The lawsuit claims that Amyris and management violated the Securities and Exchange Act of 1934 between April 29, 2011 and Feb. 8, 2012. The company is accused of "making false and misleading statements regarding its ability to sustain commercial production of Biofene." Biofene is the company's renewable form of farnesene, a building-block molecule that can be refined into thousands of value-added chemicals including high-value squalane for cosmetics. And, of course, the share price dropped considerably (otherwise, there would be no lawsuit).
On May 5, 2011, the company released its production timeline, which turned out to be the biggest mistake it ever made. Management claimed that it would produce 6-9 million liters of Biofene in 2011 and 40-50 million liters in 2012. After running into contamination, scalability, and separation issues, actual production volumes totaled much less than that.
Those projections sure look laughable now, but at the time Amyris had a healthy stable of production facilities online or under construction. Third-party manufacturers were producing Biofene in North Carolina, Spain, Brazil, and elsewhere. The company was also building its own commercial-scale facilities in Sao Paulo, Brazil: one in Brotas (currently operating) and one with Usina Sao Martinho (construction on hold).
Couple the challenge of scaling an industrial biotech platform -- remember, this industry is walking into the unknown -- with less than efficient financial operations and you get the current state of affairs. Contract manufacturers were axed to save money and the facility at Brotas seems to have been scaled down from its ambitious targets. The biorefinery employs six 200,000 liter bioreactors -- fewer than the 240,000 liter tanks operated at some contract sites. My crude calculations show this facility will likely produce just 15 million liters of nameplate capacity each year.

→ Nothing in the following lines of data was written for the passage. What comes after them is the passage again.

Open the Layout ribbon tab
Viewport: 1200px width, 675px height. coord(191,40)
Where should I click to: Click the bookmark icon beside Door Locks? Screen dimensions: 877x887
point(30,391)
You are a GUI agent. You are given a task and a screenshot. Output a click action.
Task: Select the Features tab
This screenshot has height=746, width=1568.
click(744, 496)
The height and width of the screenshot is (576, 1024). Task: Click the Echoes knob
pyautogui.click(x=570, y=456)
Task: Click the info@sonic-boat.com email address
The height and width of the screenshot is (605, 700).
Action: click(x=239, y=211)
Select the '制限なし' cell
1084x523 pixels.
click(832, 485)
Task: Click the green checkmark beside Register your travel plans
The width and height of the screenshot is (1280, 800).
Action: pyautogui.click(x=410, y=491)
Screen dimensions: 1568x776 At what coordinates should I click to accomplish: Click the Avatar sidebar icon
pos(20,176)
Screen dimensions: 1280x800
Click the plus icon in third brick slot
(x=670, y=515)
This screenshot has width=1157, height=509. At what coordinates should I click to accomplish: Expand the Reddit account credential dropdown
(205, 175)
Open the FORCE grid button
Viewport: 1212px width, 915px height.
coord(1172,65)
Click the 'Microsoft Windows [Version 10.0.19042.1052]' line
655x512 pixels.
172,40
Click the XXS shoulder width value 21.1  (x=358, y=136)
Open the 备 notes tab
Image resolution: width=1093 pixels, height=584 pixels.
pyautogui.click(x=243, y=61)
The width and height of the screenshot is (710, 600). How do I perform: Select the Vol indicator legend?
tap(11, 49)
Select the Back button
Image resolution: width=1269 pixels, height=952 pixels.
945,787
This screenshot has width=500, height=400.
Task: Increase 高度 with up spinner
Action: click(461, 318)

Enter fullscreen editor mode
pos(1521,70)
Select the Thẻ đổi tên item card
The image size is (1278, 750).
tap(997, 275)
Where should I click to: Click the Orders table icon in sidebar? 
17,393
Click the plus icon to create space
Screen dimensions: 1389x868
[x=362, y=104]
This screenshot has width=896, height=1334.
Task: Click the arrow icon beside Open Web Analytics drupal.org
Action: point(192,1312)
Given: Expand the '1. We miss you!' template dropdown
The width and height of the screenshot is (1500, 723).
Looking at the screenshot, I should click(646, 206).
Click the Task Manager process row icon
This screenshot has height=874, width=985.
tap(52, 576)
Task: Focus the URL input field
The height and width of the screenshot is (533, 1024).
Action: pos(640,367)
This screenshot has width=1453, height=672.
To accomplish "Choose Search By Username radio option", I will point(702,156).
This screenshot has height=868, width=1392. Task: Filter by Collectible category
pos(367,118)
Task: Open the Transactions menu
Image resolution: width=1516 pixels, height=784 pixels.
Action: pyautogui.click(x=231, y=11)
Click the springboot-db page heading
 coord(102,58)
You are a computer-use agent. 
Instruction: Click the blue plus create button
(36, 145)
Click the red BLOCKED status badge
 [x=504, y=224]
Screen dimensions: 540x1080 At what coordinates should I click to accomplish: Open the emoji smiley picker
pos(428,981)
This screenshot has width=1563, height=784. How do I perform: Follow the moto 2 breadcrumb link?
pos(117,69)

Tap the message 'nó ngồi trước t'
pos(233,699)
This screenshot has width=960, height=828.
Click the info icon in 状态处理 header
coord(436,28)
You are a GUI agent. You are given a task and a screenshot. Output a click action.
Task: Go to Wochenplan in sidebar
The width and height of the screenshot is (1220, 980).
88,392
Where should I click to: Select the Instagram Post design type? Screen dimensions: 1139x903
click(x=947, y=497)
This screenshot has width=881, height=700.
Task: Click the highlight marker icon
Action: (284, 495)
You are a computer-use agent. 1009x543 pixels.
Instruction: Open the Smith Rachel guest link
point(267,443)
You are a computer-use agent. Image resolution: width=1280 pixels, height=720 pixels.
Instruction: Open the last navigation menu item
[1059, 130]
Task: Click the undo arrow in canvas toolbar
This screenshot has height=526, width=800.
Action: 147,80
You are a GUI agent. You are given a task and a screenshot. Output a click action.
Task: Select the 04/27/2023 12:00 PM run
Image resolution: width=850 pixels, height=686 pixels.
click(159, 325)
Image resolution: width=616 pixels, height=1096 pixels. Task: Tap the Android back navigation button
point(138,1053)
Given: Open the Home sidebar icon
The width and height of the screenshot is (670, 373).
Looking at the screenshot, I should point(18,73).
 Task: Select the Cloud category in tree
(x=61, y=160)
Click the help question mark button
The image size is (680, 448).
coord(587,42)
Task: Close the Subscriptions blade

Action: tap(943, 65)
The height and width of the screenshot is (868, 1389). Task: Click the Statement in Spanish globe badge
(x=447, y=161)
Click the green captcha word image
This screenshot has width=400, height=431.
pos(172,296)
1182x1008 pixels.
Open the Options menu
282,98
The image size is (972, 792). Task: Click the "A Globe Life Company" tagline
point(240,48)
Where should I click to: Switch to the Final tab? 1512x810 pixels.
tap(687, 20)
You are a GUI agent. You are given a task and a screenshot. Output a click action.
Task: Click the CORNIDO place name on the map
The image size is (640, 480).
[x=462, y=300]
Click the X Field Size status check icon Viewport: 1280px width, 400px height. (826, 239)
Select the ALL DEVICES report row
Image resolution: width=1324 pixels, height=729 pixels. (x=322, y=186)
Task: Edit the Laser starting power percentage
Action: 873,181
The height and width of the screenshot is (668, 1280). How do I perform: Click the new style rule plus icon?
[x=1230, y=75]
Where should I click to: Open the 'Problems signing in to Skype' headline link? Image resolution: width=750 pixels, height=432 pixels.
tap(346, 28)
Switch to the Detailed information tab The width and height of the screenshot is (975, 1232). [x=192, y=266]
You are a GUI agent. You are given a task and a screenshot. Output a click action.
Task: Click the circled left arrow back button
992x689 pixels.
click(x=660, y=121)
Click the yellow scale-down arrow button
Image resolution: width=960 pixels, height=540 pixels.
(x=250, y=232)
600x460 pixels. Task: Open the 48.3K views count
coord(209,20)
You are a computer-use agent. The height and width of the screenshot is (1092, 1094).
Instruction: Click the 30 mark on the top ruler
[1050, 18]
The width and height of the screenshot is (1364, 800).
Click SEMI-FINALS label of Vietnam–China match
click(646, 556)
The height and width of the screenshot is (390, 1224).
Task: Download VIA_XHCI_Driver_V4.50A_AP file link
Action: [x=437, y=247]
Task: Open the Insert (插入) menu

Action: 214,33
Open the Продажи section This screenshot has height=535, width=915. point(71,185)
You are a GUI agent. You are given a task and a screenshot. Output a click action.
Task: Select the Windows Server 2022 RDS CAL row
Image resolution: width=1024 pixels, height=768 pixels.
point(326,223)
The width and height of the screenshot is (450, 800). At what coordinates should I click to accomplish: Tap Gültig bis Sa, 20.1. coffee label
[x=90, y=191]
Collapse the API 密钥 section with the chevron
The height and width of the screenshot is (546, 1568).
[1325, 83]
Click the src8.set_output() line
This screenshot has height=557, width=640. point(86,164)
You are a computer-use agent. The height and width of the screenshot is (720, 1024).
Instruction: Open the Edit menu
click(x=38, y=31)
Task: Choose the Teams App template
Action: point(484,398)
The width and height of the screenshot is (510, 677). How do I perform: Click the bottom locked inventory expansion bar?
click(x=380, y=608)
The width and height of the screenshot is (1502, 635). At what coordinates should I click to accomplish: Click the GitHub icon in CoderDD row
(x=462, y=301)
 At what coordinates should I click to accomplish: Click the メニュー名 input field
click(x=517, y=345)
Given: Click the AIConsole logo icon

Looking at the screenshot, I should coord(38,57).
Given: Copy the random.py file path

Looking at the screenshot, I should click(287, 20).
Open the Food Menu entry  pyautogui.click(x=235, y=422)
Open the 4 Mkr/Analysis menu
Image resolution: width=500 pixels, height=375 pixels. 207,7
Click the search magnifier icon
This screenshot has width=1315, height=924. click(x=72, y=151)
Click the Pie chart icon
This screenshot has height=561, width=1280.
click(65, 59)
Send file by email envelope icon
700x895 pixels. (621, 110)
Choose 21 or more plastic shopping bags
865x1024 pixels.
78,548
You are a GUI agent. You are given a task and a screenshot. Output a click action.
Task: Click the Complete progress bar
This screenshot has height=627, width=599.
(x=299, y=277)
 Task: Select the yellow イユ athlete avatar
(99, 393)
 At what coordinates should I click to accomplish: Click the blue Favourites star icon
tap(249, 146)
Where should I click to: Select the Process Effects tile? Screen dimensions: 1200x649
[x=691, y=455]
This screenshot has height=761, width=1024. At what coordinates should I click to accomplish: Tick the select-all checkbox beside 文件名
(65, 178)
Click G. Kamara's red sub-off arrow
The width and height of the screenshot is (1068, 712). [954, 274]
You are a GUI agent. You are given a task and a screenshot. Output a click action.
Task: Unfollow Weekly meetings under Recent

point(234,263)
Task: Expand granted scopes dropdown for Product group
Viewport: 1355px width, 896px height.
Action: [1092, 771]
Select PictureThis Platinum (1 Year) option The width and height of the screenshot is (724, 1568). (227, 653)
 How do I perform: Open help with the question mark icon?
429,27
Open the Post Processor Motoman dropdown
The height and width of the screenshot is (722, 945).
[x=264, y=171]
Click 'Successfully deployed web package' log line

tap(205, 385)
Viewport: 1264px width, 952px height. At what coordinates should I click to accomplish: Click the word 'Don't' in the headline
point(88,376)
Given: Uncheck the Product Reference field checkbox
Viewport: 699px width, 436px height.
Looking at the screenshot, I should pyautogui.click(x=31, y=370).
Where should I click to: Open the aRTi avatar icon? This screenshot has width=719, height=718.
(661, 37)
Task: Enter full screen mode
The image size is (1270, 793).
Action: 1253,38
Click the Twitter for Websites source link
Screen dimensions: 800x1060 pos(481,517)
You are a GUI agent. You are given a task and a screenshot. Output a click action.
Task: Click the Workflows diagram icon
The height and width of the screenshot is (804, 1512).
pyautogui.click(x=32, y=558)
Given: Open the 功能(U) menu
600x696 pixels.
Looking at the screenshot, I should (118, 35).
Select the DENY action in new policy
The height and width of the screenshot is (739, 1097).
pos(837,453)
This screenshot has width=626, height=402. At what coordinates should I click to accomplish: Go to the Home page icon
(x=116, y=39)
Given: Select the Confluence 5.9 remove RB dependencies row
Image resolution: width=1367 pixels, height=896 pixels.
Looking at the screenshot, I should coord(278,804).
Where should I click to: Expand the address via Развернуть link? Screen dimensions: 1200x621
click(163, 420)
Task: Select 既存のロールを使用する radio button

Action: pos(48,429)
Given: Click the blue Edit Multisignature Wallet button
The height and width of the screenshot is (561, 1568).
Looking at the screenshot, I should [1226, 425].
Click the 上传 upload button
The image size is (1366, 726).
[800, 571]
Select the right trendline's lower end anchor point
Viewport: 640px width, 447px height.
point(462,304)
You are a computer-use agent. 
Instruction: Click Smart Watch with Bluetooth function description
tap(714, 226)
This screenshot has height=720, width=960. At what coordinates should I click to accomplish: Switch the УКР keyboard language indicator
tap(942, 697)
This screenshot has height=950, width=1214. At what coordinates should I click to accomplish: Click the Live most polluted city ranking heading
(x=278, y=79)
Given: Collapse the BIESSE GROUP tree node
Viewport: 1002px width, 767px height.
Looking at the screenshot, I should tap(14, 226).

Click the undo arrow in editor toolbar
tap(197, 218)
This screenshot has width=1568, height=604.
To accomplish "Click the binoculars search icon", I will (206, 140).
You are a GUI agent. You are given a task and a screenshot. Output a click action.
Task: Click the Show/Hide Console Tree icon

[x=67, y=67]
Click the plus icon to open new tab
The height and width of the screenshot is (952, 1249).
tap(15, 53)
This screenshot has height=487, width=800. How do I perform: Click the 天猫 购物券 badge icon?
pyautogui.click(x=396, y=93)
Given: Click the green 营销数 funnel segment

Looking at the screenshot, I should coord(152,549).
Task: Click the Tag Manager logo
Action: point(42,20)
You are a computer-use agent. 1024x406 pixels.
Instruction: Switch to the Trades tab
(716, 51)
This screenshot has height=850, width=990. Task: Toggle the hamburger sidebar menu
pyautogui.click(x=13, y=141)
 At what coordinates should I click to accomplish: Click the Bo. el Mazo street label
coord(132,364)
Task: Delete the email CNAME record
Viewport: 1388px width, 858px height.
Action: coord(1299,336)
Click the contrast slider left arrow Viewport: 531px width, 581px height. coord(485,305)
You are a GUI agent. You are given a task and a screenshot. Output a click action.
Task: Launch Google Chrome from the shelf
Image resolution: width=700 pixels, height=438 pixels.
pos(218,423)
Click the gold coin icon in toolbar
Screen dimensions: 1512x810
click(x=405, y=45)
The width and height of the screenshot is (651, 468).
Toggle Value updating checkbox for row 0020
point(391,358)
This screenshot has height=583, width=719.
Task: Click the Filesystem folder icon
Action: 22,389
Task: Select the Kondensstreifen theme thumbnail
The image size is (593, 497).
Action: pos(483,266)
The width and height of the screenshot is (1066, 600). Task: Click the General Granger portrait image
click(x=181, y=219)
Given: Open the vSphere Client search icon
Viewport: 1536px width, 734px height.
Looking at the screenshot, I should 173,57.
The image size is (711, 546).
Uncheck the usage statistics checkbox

The financial situation at Amyris is less than enviable. Whereas fellow industrial biotech company Solazyme has hit every major milestone and had no problem raising funds, Amyris has had to take the more dilutive route for shareholders. Still, large commercial partners Total (NYSE: TOT ) and Cosan (NYSE: CZZ ) haven't backed down in their support of the company. Total upped its investment in Amyris during several rough patches in the past year after incurring significant paper losses on the roughly 20% stake in the company. Total even has its own webpage for the partnership, which speaks to its long-term vision for Amyris' platform, especially in renewable diesel.
Cosan has expanded its joint venture Novvi as recently as March. Many industrial biotech companies have chased cheap feedstock sources for initial operations, which makes Brazil's sugarcane an easy target. Similarly, sugar producers can diversify their businesses by investing in industrial biotech. Cosan is looking to steer production away from sugar (commodity) and ethanol and into higher-value lubricants and base chemicals with Amyris' platform.
In recent months, Amyris has also courted Firmenich, Givaudan, and International Flavors and Fragrances for (ahem) flavors and fragrances and expanded product development with Kuraray for polymers and plastics. To say that international manufacturing companies are excited about the company's products is an understatement. It will take time for the company to get on sturdy financial footing, but I'm cautiously optimistic Amyris has a bright future ahead of it.
Foolish bottom line
It doesn't look like management intentionally misled investors. Instead, the group likely underestimated the challenge of growing its yeast at commercial scale. It also doesn't look very good for the investor to bring the lawsuit almost 16 months after the period that caused him or her so much financial pain. This is just a reminder of what can happen when you invest in a developmental-stage company in a nascent industry. My advice: Take a long-term approach, don't lose sleep over pops and drops, and don't bring about lawsuits over movements in share price that occur during a 10-month period.